だがその先にもう一言、いや、言ってはならない人物が出そうになるのを、私も、その姉妹も感じとってまた黙ってしまった。
「こうなるなら、零って隊を作らなければ良かったってつくづく感じさせられるね……」
主が悲しそうに言葉にする。いや泣いていたのがあっていたのかもしれない。
「……その……人の名前までは……」
主が首を横にふる。誰も口にしていなくても、それが誰なのかわかってしまう。有能であり、人を縛ることが出来る人物もしくは……鮫風監獄の創設者。あの人がいたら、ほとんどの配下を統率できたのに……
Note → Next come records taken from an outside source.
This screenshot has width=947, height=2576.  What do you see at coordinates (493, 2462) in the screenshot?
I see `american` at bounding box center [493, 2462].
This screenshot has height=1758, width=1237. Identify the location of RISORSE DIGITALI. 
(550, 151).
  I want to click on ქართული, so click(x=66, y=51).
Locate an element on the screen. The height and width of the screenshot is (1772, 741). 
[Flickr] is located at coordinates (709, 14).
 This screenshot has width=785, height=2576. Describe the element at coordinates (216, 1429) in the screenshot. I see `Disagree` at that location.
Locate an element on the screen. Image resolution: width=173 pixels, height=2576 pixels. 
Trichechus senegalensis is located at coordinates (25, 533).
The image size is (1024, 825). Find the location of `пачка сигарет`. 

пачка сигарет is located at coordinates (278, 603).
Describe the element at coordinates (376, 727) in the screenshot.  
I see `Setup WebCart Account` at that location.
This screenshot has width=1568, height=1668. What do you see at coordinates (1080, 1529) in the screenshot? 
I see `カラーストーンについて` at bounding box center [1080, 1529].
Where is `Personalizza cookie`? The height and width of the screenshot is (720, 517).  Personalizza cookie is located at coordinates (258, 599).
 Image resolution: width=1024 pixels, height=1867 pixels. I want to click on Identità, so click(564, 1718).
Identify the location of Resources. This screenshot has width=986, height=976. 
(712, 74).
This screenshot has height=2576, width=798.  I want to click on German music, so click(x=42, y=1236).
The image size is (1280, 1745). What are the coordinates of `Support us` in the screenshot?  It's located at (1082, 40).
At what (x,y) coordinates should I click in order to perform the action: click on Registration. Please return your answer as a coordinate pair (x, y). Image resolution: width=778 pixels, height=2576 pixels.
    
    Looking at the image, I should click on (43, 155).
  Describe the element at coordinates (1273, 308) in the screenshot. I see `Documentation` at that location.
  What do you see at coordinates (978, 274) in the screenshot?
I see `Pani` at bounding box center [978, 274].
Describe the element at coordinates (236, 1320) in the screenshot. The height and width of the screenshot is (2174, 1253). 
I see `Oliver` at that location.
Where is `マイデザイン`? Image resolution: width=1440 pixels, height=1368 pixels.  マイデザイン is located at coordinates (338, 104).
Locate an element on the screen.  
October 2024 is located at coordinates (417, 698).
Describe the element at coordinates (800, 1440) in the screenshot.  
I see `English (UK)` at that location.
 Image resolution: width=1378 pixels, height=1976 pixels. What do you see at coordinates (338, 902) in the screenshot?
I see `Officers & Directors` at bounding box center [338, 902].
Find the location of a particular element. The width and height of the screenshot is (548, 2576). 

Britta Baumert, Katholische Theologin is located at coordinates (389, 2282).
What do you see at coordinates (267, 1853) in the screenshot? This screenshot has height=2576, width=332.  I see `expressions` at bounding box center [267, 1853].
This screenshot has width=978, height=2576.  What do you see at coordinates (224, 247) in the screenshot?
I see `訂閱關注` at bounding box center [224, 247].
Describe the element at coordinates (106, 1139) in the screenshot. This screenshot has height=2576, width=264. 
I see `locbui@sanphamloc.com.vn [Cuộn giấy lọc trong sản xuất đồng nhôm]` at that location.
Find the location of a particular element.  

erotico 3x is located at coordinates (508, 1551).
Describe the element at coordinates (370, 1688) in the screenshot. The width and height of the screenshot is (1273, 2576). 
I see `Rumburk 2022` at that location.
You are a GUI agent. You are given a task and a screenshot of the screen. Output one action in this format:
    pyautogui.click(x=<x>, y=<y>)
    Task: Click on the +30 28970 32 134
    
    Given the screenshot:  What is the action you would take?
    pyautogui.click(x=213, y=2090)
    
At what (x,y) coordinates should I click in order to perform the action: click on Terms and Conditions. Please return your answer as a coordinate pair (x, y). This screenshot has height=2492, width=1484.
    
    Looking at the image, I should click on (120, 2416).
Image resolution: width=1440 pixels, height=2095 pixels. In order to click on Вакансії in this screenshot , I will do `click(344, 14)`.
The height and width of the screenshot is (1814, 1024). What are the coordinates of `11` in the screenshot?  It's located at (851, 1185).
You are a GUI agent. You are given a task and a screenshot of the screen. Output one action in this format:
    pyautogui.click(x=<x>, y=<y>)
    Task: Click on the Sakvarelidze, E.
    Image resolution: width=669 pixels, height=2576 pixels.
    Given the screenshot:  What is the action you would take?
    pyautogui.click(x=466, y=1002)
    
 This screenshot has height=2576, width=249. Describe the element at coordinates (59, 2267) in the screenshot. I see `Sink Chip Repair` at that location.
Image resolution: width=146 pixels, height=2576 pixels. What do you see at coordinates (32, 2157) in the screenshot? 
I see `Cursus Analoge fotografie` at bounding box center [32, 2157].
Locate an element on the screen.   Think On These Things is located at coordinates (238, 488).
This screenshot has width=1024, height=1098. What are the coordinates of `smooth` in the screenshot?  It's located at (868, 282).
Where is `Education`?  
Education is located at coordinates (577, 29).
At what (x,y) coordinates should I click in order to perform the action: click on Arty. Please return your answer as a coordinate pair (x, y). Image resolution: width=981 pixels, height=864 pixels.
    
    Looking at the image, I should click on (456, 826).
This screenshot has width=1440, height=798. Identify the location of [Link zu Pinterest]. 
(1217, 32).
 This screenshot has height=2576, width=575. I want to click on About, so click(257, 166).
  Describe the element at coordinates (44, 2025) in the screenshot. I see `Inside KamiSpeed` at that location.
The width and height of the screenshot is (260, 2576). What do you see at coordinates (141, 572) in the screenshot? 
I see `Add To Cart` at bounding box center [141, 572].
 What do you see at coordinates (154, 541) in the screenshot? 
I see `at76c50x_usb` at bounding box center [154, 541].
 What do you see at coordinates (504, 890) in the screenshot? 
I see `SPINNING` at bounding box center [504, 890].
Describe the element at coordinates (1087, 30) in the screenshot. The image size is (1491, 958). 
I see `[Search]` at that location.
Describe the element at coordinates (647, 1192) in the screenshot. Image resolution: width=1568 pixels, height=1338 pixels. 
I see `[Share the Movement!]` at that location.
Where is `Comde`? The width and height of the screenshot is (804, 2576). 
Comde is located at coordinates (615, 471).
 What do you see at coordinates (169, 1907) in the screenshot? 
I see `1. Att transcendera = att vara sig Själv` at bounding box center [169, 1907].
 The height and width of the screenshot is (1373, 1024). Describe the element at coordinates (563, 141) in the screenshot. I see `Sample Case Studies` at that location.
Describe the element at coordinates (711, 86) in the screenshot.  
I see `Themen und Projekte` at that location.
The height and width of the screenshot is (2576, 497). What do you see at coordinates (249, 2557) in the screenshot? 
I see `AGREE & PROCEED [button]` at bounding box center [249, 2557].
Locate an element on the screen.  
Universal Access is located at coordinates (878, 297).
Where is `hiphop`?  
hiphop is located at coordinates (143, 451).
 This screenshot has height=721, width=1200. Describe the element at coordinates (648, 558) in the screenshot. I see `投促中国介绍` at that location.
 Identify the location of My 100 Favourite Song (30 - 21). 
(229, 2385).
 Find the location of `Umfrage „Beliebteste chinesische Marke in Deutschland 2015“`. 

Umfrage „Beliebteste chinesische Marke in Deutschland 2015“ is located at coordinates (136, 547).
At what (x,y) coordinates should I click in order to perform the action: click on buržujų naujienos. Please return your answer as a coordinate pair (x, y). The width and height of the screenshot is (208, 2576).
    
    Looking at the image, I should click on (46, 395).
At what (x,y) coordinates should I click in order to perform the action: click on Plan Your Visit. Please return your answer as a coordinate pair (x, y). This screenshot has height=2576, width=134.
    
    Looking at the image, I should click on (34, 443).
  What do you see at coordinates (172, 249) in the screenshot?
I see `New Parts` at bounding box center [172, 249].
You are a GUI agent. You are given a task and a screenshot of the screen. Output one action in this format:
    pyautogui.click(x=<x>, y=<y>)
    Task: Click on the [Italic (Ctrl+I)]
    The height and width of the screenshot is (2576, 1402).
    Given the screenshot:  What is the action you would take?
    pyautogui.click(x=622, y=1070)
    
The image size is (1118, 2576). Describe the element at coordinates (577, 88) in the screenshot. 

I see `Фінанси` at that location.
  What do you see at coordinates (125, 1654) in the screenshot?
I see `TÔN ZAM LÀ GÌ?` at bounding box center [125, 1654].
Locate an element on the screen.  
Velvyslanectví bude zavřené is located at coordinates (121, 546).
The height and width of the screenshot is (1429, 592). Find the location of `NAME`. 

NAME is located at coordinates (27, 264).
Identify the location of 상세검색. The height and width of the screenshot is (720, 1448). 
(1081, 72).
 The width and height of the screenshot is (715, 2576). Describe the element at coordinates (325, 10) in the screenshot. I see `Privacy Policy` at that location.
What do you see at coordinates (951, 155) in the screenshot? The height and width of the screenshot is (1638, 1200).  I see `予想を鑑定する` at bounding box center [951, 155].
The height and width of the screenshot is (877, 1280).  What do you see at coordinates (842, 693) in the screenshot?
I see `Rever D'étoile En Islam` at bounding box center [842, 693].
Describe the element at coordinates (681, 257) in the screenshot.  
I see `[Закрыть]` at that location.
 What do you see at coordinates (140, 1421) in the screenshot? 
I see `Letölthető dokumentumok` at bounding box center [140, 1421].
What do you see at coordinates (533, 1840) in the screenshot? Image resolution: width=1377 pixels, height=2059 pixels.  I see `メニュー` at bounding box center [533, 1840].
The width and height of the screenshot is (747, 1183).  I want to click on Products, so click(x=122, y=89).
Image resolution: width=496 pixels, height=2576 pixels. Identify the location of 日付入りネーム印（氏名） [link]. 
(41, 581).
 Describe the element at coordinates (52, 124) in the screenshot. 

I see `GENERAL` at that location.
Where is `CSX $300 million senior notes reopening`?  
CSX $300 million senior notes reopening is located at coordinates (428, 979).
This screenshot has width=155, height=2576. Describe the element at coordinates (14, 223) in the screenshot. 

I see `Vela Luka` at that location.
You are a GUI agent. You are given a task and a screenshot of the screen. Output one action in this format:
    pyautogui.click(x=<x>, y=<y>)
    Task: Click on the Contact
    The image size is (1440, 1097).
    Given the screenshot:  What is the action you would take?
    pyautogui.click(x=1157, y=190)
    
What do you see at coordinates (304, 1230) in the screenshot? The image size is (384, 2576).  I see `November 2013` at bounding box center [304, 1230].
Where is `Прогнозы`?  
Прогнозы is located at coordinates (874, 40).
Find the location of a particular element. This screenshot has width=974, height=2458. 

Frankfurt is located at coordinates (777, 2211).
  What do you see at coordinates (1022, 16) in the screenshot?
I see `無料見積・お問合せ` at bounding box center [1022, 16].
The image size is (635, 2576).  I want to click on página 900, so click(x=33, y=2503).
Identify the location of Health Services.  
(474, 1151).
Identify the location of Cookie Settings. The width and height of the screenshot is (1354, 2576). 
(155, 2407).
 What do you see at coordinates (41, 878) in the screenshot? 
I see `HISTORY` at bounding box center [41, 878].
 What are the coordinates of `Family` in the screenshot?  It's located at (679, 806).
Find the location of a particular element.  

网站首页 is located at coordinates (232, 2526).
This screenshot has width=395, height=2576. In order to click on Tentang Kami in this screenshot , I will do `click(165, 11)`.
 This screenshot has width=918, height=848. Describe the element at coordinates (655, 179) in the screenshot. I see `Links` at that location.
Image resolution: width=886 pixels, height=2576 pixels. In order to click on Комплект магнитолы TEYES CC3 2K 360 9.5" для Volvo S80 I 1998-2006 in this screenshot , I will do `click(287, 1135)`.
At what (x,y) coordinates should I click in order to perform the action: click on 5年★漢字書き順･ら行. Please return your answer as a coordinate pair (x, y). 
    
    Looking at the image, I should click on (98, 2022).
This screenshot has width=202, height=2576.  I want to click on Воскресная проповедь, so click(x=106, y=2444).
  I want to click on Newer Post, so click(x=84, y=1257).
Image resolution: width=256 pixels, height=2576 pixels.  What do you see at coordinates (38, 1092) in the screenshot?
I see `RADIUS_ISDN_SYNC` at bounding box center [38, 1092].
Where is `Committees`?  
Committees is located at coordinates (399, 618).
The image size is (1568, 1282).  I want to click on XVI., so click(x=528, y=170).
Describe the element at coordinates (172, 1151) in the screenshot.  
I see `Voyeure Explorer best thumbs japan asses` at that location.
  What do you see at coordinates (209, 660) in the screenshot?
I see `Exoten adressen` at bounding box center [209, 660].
今ある戦力と人材だけで何とか動けるとこまでは動かないと、このままでは出遅れて邪神に世界を壊されてしまう。精神体が璃珈名と遭遇してから攻撃までほんの一瞬だったと聞く。奴らは私たちが動くことに警戒して脅しとしての1発だったのか……それとも開戦の合図として攻撃したのか……どちらにせよ邪神との戦も時間は無いようだ
「あの人が今どこに居るのかは今はいい。私たちは、この後輪廻様と輪菜お母様がどう動くか見定めて行動しないと行けない。」
宴に集まっていた貴族には申し訳ないが、弔いは必ずしてあげるからっとそっと目を瞑り黙祷をする姿に皆は同じように黙祷した
それを見ていた天界の神たちは、悲しさよりこの先により良い未来を開かんとする少女達の姿を見つめそして、薄らと悪の笑いをこぼしたのだった……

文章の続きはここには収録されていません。